Set problem — Copy every line of the listing below word for word, changing nothing.
○ ○ ○ ○ ○ ○ ○
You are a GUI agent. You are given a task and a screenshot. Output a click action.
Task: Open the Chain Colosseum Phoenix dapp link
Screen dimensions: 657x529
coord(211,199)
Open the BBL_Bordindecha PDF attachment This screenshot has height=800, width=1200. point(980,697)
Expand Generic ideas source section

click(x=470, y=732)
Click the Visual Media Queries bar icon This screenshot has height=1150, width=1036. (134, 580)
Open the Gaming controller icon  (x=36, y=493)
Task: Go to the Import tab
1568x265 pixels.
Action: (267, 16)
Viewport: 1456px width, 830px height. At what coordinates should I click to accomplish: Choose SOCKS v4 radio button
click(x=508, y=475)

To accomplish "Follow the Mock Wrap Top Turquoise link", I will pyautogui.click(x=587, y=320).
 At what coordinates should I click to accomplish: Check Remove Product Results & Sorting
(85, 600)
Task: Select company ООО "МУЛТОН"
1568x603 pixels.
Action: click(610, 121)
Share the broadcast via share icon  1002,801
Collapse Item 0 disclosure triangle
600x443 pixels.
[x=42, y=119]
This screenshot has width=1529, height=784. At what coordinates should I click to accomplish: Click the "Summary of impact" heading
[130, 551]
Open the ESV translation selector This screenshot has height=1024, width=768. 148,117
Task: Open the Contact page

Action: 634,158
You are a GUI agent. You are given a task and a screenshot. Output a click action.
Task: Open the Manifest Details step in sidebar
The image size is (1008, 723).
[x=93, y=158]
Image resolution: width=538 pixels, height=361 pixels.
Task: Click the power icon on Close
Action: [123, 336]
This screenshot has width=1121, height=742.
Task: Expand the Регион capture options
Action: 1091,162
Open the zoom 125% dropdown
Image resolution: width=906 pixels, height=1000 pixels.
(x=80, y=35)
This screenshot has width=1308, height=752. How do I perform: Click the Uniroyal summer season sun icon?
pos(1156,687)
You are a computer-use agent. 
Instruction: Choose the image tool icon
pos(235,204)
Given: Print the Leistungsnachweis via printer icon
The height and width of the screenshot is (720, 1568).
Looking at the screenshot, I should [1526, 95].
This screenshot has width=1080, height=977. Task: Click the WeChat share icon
○ ○ ○ ○ ○ ○ ○
Answer to this task —
You are a GUI agent. You are given a task and a screenshot. Output a click action.
Task: Open the Chain Colosseum Phoenix dapp link
Screen dimensions: 657x529
coord(211,199)
Open the BBL_Bordindecha PDF attachment This screenshot has height=800, width=1200. point(980,697)
Expand Generic ideas source section

click(x=470, y=732)
Click the Visual Media Queries bar icon This screenshot has height=1150, width=1036. (134, 580)
Open the Gaming controller icon  (x=36, y=493)
Task: Go to the Import tab
1568x265 pixels.
Action: (267, 16)
Viewport: 1456px width, 830px height. At what coordinates should I click to accomplish: Choose SOCKS v4 radio button
click(x=508, y=475)

To accomplish "Follow the Mock Wrap Top Turquoise link", I will pyautogui.click(x=587, y=320).
 At what coordinates should I click to accomplish: Check Remove Product Results & Sorting
(85, 600)
Task: Select company ООО "МУЛТОН"
1568x603 pixels.
Action: click(610, 121)
Share the broadcast via share icon  1002,801
Collapse Item 0 disclosure triangle
600x443 pixels.
[x=42, y=119]
This screenshot has width=1529, height=784. At what coordinates should I click to accomplish: Click the "Summary of impact" heading
[130, 551]
Open the ESV translation selector This screenshot has height=1024, width=768. 148,117
Task: Open the Contact page

Action: 634,158
You are a GUI agent. You are given a task and a screenshot. Output a click action.
Task: Open the Manifest Details step in sidebar
The image size is (1008, 723).
[x=93, y=158]
Image resolution: width=538 pixels, height=361 pixels.
Task: Click the power icon on Close
Action: [123, 336]
This screenshot has width=1121, height=742.
Task: Expand the Регион capture options
Action: 1091,162
Open the zoom 125% dropdown
Image resolution: width=906 pixels, height=1000 pixels.
(x=80, y=35)
This screenshot has width=1308, height=752. How do I perform: Click the Uniroyal summer season sun icon?
pos(1156,687)
You are a computer-use agent. 
Instruction: Choose the image tool icon
pos(235,204)
Given: Print the Leistungsnachweis via printer icon
The height and width of the screenshot is (720, 1568).
Looking at the screenshot, I should [1526, 95].
This screenshot has width=1080, height=977. Task: Click the WeChat share icon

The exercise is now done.